**Task description:** The records below need retyping in full; give them again exactly.

**Extracted entries:**
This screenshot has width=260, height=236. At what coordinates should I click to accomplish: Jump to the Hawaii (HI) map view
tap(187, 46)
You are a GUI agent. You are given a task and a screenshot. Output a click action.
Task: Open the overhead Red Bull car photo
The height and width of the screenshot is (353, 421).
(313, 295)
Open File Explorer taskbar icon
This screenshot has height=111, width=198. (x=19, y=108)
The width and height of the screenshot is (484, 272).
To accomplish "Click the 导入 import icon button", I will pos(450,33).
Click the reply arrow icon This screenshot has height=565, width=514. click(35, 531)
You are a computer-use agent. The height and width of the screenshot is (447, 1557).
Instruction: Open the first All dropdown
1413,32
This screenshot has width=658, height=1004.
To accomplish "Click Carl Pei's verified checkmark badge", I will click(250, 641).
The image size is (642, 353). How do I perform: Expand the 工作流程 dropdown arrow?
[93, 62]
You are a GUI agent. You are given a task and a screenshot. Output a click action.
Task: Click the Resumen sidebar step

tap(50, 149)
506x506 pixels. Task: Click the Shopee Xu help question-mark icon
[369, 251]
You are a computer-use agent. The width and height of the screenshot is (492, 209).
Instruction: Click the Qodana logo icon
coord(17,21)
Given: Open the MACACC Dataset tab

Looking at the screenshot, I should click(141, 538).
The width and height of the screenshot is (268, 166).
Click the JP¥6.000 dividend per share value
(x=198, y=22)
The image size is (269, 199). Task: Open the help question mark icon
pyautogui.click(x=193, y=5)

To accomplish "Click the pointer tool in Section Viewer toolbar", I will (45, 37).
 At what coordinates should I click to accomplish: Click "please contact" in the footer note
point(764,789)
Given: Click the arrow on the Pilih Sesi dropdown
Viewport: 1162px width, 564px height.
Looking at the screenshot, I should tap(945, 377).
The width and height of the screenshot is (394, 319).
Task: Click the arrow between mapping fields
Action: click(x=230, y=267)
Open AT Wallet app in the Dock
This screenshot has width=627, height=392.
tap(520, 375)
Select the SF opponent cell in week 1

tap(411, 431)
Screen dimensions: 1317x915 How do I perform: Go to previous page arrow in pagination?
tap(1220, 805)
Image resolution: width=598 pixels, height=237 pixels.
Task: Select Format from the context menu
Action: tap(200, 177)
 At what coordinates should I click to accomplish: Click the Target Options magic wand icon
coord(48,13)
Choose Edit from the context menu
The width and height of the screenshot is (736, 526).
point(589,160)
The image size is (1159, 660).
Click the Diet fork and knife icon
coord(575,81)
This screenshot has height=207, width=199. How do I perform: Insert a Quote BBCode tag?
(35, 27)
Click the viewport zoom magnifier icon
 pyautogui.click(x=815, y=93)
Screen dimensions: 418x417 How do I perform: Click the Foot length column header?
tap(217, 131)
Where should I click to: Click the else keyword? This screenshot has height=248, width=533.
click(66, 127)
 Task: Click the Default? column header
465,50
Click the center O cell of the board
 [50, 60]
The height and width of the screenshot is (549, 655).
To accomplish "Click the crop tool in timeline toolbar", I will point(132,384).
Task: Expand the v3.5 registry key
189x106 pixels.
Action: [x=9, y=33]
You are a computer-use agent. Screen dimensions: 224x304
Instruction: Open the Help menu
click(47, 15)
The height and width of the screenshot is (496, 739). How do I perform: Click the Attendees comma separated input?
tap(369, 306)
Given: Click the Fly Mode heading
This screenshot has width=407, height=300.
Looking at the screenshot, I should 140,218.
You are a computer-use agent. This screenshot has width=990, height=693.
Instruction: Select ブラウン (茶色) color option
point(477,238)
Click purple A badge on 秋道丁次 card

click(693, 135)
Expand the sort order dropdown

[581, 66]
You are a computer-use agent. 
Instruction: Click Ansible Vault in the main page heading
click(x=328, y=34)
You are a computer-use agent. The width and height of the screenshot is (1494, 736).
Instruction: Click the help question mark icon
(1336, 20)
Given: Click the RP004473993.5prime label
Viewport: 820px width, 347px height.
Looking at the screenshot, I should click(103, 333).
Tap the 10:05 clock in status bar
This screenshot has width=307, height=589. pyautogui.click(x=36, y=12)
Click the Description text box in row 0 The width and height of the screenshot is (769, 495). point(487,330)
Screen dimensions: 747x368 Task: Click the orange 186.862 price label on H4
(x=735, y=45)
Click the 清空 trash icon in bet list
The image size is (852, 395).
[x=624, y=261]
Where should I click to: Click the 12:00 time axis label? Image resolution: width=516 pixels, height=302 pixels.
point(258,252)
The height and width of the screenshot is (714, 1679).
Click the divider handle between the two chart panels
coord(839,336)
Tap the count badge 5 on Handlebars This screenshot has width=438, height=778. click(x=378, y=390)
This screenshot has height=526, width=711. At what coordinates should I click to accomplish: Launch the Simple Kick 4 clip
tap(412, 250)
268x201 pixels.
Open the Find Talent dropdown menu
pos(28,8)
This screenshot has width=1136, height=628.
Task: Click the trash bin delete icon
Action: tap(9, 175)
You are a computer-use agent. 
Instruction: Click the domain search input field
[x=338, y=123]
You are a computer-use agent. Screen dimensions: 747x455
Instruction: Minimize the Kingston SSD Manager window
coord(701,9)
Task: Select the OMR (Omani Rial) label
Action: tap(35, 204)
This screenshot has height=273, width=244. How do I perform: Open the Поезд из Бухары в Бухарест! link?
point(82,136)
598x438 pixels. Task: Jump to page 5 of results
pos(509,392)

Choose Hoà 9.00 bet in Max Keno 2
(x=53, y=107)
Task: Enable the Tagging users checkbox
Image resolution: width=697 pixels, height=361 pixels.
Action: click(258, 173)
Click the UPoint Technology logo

**Solution for this problem:**
This screenshot has width=260, height=236. At what coordinates should I click to accomplish: Jump to the Hawaii (HI) map view
tap(187, 46)
You are a GUI agent. You are given a task and a screenshot. Output a click action.
Task: Open the overhead Red Bull car photo
The height and width of the screenshot is (353, 421).
(313, 295)
Open File Explorer taskbar icon
This screenshot has height=111, width=198. (x=19, y=108)
The width and height of the screenshot is (484, 272).
To accomplish "Click the 导入 import icon button", I will pos(450,33).
Click the reply arrow icon This screenshot has height=565, width=514. click(35, 531)
You are a computer-use agent. The height and width of the screenshot is (447, 1557).
Instruction: Open the first All dropdown
1413,32
This screenshot has width=658, height=1004.
To accomplish "Click Carl Pei's verified checkmark badge", I will click(250, 641).
The image size is (642, 353). How do I perform: Expand the 工作流程 dropdown arrow?
[93, 62]
You are a GUI agent. You are given a task and a screenshot. Output a click action.
Task: Click the Resumen sidebar step

tap(50, 149)
506x506 pixels. Task: Click the Shopee Xu help question-mark icon
[369, 251]
You are a computer-use agent. The width and height of the screenshot is (492, 209).
Instruction: Click the Qodana logo icon
coord(17,21)
Given: Open the MACACC Dataset tab

Looking at the screenshot, I should click(141, 538).
The width and height of the screenshot is (268, 166).
Click the JP¥6.000 dividend per share value
(x=198, y=22)
The image size is (269, 199). Task: Open the help question mark icon
pyautogui.click(x=193, y=5)

To accomplish "Click the pointer tool in Section Viewer toolbar", I will (45, 37).
 At what coordinates should I click to accomplish: Click "please contact" in the footer note
point(764,789)
Given: Click the arrow on the Pilih Sesi dropdown
Viewport: 1162px width, 564px height.
Looking at the screenshot, I should tap(945, 377).
The width and height of the screenshot is (394, 319).
Task: Click the arrow between mapping fields
Action: click(x=230, y=267)
Open AT Wallet app in the Dock
This screenshot has width=627, height=392.
tap(520, 375)
Select the SF opponent cell in week 1

tap(411, 431)
Screen dimensions: 1317x915 How do I perform: Go to previous page arrow in pagination?
tap(1220, 805)
Image resolution: width=598 pixels, height=237 pixels.
Task: Select Format from the context menu
Action: tap(200, 177)
 At what coordinates should I click to accomplish: Click the Target Options magic wand icon
coord(48,13)
Choose Edit from the context menu
The width and height of the screenshot is (736, 526).
point(589,160)
The image size is (1159, 660).
Click the Diet fork and knife icon
coord(575,81)
This screenshot has height=207, width=199. How do I perform: Insert a Quote BBCode tag?
(35, 27)
Click the viewport zoom magnifier icon
 pyautogui.click(x=815, y=93)
Screen dimensions: 418x417 How do I perform: Click the Foot length column header?
tap(217, 131)
Where should I click to: Click the else keyword? This screenshot has height=248, width=533.
click(66, 127)
 Task: Click the Default? column header
465,50
Click the center O cell of the board
 [50, 60]
The height and width of the screenshot is (549, 655).
To accomplish "Click the crop tool in timeline toolbar", I will point(132,384).
Task: Expand the v3.5 registry key
189x106 pixels.
Action: [x=9, y=33]
You are a computer-use agent. Screen dimensions: 224x304
Instruction: Open the Help menu
click(47, 15)
The height and width of the screenshot is (496, 739). How do I perform: Click the Attendees comma separated input?
tap(369, 306)
Given: Click the Fly Mode heading
This screenshot has width=407, height=300.
Looking at the screenshot, I should 140,218.
You are a computer-use agent. This screenshot has width=990, height=693.
Instruction: Select ブラウン (茶色) color option
point(477,238)
Click purple A badge on 秋道丁次 card

click(693, 135)
Expand the sort order dropdown

[581, 66]
You are a computer-use agent. 
Instruction: Click Ansible Vault in the main page heading
click(x=328, y=34)
You are a computer-use agent. The width and height of the screenshot is (1494, 736).
Instruction: Click the help question mark icon
(1336, 20)
Given: Click the RP004473993.5prime label
Viewport: 820px width, 347px height.
Looking at the screenshot, I should click(103, 333).
Tap the 10:05 clock in status bar
This screenshot has width=307, height=589. pyautogui.click(x=36, y=12)
Click the Description text box in row 0 The width and height of the screenshot is (769, 495). point(487,330)
Screen dimensions: 747x368 Task: Click the orange 186.862 price label on H4
(x=735, y=45)
Click the 清空 trash icon in bet list
The image size is (852, 395).
[x=624, y=261]
Where should I click to: Click the 12:00 time axis label? Image resolution: width=516 pixels, height=302 pixels.
point(258,252)
The height and width of the screenshot is (714, 1679).
Click the divider handle between the two chart panels
coord(839,336)
Tap the count badge 5 on Handlebars This screenshot has width=438, height=778. click(x=378, y=390)
This screenshot has height=526, width=711. At what coordinates should I click to accomplish: Launch the Simple Kick 4 clip
tap(412, 250)
268x201 pixels.
Open the Find Talent dropdown menu
pos(28,8)
This screenshot has width=1136, height=628.
Task: Click the trash bin delete icon
Action: tap(9, 175)
You are a computer-use agent. 
Instruction: Click the domain search input field
[x=338, y=123]
You are a computer-use agent. Screen dimensions: 747x455
Instruction: Minimize the Kingston SSD Manager window
coord(701,9)
Task: Select the OMR (Omani Rial) label
Action: tap(35, 204)
This screenshot has height=273, width=244. How do I perform: Open the Поезд из Бухары в Бухарест! link?
point(82,136)
598x438 pixels. Task: Jump to page 5 of results
pos(509,392)

Choose Hoà 9.00 bet in Max Keno 2
(x=53, y=107)
Task: Enable the Tagging users checkbox
Image resolution: width=697 pixels, height=361 pixels.
Action: click(258, 173)
Click the UPoint Technology logo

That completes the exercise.